**Exercise brief:**
One part of the entries below is wanted: the lines from the one containing "Expand the Dominique profile chevron" through the one containing "Click the Save". Write those out exactly and nothing else.
[Data in this exercise — start]
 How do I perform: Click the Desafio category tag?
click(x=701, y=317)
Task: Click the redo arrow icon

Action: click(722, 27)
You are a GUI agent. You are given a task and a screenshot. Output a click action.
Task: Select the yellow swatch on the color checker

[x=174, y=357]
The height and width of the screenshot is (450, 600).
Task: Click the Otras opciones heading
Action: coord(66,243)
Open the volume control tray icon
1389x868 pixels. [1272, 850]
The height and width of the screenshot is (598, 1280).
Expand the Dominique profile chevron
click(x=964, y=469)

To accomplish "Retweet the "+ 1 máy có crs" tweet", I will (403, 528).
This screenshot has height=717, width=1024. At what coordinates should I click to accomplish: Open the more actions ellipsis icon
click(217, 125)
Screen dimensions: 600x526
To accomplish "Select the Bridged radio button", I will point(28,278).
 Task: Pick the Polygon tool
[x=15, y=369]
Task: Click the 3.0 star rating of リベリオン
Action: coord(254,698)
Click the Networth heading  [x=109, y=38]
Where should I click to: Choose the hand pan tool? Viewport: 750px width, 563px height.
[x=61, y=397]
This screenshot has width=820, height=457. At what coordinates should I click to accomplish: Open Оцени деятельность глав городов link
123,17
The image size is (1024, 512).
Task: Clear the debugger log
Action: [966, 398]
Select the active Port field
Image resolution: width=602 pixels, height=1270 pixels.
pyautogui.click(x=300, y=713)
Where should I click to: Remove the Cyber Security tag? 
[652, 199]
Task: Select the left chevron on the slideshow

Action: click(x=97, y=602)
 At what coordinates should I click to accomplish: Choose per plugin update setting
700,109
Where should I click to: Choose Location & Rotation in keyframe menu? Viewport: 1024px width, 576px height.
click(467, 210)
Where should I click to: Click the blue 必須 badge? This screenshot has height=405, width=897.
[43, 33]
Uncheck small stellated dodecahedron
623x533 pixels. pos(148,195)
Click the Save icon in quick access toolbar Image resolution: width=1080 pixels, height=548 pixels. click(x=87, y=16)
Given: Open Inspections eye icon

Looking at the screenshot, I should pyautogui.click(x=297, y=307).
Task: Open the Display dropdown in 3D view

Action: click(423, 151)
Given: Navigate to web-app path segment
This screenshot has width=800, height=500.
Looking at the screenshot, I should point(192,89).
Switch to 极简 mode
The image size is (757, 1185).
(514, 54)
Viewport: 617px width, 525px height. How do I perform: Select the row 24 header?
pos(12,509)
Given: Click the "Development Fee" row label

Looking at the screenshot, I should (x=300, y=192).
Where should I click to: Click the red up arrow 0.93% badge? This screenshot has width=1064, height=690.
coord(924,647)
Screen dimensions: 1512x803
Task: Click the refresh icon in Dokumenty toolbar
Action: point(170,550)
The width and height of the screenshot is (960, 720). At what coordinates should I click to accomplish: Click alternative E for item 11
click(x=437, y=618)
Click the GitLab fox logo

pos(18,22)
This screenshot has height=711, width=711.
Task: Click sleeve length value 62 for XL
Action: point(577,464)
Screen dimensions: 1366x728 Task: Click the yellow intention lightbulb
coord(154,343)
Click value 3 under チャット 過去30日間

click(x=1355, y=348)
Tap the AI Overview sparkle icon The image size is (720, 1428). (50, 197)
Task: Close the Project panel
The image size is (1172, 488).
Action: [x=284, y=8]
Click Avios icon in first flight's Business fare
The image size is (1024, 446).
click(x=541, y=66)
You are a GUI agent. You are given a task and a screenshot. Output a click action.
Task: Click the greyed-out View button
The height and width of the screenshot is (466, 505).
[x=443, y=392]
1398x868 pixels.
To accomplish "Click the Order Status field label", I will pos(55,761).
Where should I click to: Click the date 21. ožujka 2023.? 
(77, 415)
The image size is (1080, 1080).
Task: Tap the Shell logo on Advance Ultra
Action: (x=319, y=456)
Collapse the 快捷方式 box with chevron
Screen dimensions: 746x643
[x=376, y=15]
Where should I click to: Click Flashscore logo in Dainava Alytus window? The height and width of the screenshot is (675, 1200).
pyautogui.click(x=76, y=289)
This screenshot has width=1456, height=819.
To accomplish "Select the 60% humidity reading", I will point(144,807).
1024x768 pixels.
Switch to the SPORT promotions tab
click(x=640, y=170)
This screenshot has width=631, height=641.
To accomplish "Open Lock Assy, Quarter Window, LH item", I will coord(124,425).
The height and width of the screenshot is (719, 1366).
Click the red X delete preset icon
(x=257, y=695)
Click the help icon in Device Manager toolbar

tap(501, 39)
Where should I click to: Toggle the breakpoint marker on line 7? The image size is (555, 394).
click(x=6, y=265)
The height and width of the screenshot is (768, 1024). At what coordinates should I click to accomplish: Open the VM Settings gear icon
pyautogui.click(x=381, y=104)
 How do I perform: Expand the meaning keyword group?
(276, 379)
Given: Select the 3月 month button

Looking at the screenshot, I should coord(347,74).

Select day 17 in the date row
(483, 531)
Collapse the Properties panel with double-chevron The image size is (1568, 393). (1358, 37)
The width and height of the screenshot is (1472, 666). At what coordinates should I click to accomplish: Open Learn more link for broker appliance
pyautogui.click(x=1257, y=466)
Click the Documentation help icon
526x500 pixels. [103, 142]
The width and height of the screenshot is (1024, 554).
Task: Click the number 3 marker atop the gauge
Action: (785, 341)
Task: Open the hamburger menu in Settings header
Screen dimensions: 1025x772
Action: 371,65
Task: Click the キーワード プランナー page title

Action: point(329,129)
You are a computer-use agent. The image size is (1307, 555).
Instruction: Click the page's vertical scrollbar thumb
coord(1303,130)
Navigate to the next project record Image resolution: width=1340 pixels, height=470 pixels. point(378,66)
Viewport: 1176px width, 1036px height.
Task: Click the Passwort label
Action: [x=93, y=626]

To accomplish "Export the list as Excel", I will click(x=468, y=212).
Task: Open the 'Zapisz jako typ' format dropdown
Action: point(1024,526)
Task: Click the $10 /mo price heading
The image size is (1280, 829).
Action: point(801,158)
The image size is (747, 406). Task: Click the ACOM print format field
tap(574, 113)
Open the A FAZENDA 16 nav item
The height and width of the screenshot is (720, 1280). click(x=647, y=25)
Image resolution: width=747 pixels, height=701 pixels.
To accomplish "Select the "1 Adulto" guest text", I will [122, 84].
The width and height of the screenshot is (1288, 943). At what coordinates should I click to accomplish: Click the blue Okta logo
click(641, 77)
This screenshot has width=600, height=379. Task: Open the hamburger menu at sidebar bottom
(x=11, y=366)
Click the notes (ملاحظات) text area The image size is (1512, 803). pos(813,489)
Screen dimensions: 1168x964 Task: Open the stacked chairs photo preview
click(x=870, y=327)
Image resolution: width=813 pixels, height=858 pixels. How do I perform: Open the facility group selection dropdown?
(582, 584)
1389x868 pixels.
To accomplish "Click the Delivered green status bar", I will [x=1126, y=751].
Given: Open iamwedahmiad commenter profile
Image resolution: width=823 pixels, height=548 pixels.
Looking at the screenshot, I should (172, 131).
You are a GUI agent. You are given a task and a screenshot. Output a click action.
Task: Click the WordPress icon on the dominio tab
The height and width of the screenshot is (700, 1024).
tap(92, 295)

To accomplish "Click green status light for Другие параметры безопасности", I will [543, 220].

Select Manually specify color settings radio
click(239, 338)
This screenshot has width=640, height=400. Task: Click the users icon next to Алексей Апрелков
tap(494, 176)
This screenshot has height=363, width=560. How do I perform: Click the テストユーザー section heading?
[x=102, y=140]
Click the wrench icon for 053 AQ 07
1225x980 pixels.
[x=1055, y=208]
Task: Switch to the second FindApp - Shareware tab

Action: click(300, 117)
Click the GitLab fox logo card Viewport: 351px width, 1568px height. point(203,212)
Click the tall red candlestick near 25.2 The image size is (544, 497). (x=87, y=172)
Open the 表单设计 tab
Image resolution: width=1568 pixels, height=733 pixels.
[Data in this exercise — finish]
**Reply:**
Expand the Dominique profile chevron
click(x=964, y=469)

To accomplish "Retweet the "+ 1 máy có crs" tweet", I will (403, 528).
This screenshot has height=717, width=1024. At what coordinates should I click to accomplish: Open the more actions ellipsis icon
click(217, 125)
Screen dimensions: 600x526
To accomplish "Select the Bridged radio button", I will point(28,278).
 Task: Pick the Polygon tool
[x=15, y=369]
Task: Click the 3.0 star rating of リベリオン
Action: coord(254,698)
Click the Networth heading  [x=109, y=38]
Where should I click to: Choose the hand pan tool? Viewport: 750px width, 563px height.
[x=61, y=397]
This screenshot has width=820, height=457. At what coordinates should I click to accomplish: Open Оцени деятельность глав городов link
123,17
The image size is (1024, 512).
Task: Clear the debugger log
Action: [966, 398]
Select the active Port field
Image resolution: width=602 pixels, height=1270 pixels.
pyautogui.click(x=300, y=713)
Where should I click to: Remove the Cyber Security tag? 
[652, 199]
Task: Select the left chevron on the slideshow

Action: click(x=97, y=602)
 At what coordinates should I click to accomplish: Choose per plugin update setting
700,109
Where should I click to: Choose Location & Rotation in keyframe menu? Viewport: 1024px width, 576px height.
click(467, 210)
Where should I click to: Click the blue 必須 badge? This screenshot has height=405, width=897.
[43, 33]
Uncheck small stellated dodecahedron
623x533 pixels. pos(148,195)
Click the Save icon in quick access toolbar Image resolution: width=1080 pixels, height=548 pixels. click(x=87, y=16)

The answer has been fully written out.